• _CO NALEŻY ZROBIĆ_
Przepisz dosłownie ten fragment poniższych rekordów, który otwiera wiersz zawierający „This screenshot has width=800, height=500.”, a zamyka wiersz zawierający „center [256, 256].”. Oba te wiersze należą do fragmentu.

• _FRAGMENTY REKORDÓW_
§ §
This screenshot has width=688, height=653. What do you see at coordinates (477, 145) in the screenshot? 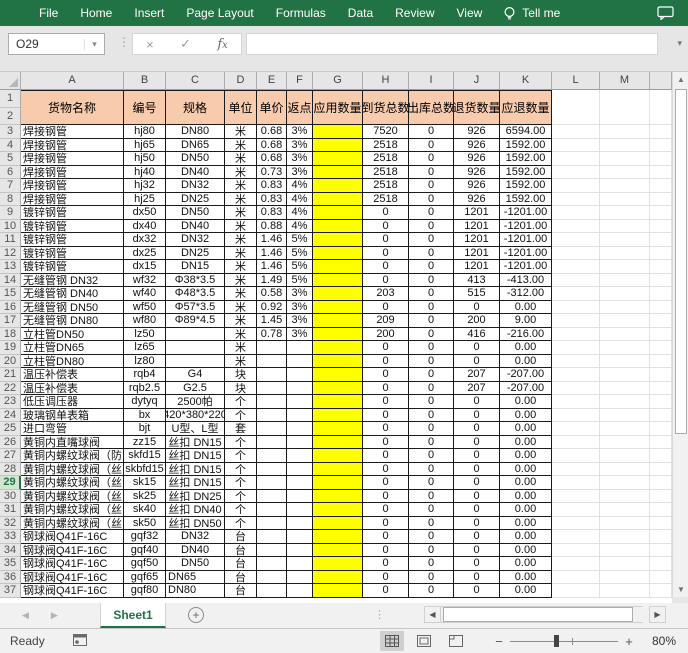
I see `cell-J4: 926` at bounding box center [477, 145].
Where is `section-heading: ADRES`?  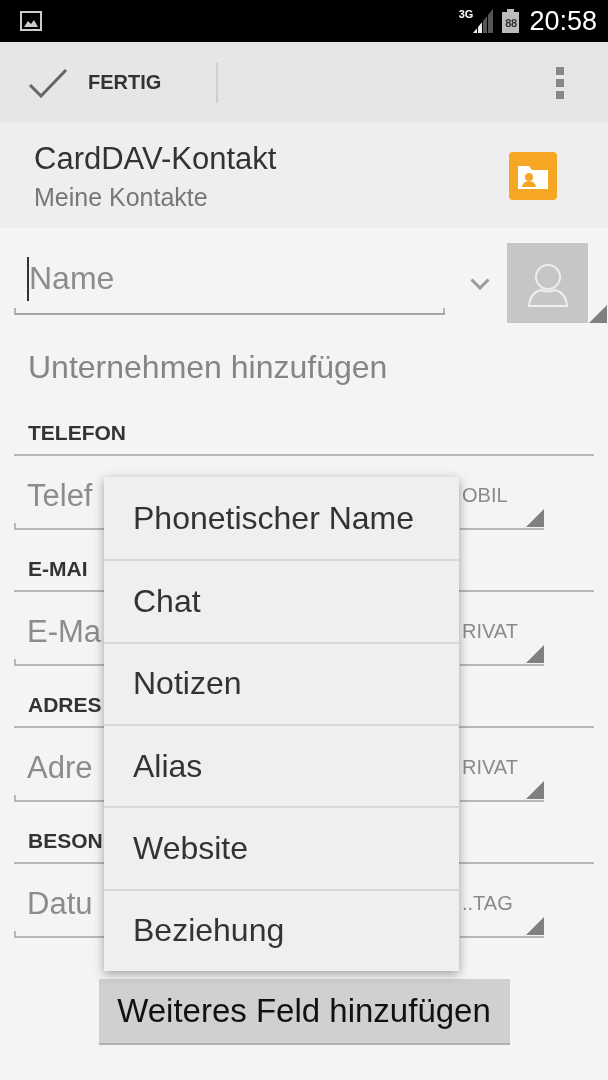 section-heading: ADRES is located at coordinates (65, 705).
§ §
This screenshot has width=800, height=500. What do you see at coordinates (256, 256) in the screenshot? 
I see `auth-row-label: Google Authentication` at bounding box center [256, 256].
§ §
• _ODPOWIEDŹ DO ĆWICZENIA_
This screenshot has width=800, height=500. What do you see at coordinates (256, 256) in the screenshot? 
I see `auth-row-label: Google Authentication` at bounding box center [256, 256].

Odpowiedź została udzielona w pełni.